▶ **Problema proposto 1**
Responda com base no texto sobre a alma:
(a) A alma é a função vital de quê?
(b) A que a alma é comparada?
(c) Qual é o correlativo sem o qual uma alma não se pode conceber?
▶ **Problema proposto 2**
Altere o texto sobre a alma em todo o trecho que vai de "De fato, a alma" até "que ela vivifica.", substituindo "corpo" por "organismo", e apresente o trecho resultante.

▶ **Texto fornecido**
-------

De fato, a alma nos foi mostrada sob seu aspecto dinâmico. Ela é a função vital
de um corpo vivo. Não é somente a harmonia ou a boa organização das partes do
corpo, mas fonte de vida e de movimento. ”A alma é causa e princípio do corpo
vivo”7. A etimologia é esclarecedora: o latim anima traduz o grego yuchv, que vem do verbo “eu respiro”. A
alma é como o sopro vital que sustenta o corpo. Isso quer dizer que a alma está
em contato direto com o corpo; sua função é ser a fonte de vida de um corpo.
Uma alma não se pode conceber sem seu correlativo ― o corpo que ela vivifica.

-------

▶ **Dados fornecidos**
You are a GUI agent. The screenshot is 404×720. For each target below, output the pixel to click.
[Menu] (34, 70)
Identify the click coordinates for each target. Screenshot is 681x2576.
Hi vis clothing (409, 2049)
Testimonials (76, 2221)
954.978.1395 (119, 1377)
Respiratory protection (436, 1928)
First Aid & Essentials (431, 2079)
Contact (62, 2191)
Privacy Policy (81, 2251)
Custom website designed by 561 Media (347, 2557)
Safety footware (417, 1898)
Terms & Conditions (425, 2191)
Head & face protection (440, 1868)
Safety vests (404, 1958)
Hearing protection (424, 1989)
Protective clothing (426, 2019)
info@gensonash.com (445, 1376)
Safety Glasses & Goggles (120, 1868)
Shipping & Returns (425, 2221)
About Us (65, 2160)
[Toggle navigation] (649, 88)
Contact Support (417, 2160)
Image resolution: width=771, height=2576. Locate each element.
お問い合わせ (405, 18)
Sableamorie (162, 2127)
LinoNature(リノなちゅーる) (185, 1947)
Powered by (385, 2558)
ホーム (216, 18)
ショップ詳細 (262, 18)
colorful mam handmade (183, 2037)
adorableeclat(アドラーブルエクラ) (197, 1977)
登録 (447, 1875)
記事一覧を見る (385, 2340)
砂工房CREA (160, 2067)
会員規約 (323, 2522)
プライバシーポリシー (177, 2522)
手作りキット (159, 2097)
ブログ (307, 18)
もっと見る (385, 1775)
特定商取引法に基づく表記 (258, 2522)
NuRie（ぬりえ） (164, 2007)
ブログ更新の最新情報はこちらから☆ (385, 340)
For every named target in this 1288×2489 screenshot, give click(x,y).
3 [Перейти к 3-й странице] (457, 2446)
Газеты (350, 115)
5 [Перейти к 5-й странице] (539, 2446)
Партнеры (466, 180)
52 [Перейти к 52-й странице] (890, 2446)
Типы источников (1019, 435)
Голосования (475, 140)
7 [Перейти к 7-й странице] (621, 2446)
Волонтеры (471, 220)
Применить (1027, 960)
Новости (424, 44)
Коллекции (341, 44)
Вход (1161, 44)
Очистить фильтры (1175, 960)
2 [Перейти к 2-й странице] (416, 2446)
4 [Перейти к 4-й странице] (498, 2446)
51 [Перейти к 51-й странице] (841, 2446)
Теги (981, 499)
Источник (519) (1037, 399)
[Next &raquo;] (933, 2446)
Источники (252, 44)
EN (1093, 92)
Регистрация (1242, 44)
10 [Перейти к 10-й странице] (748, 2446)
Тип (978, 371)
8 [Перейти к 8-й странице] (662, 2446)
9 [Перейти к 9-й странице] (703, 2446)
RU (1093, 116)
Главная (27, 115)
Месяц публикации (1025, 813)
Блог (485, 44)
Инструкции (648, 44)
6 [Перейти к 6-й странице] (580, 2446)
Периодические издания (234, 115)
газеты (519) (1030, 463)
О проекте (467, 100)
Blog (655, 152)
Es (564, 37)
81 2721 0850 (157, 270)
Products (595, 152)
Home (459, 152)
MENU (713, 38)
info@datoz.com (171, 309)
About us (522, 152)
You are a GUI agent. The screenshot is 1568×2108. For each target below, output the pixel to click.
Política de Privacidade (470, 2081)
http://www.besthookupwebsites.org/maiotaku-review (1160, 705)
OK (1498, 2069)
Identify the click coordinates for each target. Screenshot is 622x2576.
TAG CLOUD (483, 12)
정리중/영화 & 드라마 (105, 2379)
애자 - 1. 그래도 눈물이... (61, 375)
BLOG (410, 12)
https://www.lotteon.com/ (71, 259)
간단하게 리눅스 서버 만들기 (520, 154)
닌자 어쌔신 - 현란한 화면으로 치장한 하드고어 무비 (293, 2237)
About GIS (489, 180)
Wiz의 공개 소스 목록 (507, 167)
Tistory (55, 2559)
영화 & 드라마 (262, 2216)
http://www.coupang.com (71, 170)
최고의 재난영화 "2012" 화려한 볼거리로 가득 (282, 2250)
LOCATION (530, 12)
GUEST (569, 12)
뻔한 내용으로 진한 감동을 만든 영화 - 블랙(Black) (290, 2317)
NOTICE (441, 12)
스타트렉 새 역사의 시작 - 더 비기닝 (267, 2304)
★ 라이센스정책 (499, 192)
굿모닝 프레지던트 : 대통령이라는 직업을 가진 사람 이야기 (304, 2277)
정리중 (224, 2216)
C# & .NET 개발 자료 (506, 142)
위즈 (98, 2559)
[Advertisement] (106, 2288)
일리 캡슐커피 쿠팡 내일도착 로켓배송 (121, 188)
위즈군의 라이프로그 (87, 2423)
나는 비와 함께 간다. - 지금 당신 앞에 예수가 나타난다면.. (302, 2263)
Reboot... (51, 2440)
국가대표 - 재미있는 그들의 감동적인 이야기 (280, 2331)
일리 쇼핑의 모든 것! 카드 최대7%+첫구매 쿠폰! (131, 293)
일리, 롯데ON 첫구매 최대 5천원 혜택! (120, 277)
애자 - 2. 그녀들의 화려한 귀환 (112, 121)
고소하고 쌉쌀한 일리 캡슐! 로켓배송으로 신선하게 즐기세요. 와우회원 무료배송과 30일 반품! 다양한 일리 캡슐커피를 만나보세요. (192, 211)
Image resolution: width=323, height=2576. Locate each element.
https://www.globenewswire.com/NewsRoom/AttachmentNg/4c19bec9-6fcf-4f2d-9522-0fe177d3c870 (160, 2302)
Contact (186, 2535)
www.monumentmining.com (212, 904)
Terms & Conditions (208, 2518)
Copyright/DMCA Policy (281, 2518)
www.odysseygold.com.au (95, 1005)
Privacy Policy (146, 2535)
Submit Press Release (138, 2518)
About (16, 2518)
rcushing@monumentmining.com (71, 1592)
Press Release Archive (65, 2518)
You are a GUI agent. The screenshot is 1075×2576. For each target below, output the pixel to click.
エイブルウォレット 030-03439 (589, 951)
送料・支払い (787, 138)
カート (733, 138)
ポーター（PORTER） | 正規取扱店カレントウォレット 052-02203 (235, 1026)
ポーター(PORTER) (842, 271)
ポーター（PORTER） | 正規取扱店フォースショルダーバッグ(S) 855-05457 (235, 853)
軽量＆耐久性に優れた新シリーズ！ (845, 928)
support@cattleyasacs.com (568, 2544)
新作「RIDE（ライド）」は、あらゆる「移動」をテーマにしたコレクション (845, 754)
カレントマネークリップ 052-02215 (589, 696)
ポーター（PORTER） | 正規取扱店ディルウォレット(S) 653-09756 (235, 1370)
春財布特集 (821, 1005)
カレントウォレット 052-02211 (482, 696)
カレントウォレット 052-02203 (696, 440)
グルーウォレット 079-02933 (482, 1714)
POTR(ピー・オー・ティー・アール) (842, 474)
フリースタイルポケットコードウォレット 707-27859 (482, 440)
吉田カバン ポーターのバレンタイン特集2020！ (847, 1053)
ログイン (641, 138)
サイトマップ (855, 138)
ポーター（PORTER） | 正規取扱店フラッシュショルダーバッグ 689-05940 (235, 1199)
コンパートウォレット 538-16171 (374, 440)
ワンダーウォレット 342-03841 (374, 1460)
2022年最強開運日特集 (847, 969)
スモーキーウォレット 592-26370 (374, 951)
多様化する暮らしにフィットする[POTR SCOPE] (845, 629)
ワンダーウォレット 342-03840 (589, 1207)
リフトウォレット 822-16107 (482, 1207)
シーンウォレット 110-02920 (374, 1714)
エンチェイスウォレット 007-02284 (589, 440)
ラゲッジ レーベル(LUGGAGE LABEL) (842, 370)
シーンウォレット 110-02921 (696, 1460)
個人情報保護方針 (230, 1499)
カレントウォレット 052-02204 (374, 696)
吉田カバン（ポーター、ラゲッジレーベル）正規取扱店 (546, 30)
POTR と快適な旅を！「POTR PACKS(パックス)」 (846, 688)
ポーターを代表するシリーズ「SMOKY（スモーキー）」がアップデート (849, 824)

-------

▶ **Resposta final 1**
(a) De um corpo vivo.
(b) Ao sopro vital que sustenta o corpo.
(c) O corpo que ela vivifica.

▶ **Resposta final 2**
De fato, a alma nos foi mostrada sob seu aspecto dinâmico. Ela é a função vital
de um organismo vivo. Não é somente a harmonia ou a boa organização das partes do
organismo, mas fonte de vida e de movimento. ”A alma é causa e princípio do organismo
vivo”7. A etimologia é esclarecedora: o latim anima traduz o grego yuchv, que vem do verbo “eu respiro”. A
alma é como o sopro vital que sustenta o organismo. Isso quer dizer que a alma está
em contato direto com o organismo; sua função é ser a fonte de vida de um organismo.
Uma alma não se pode conceber sem seu correlativo ― o organismo que ela vivifica.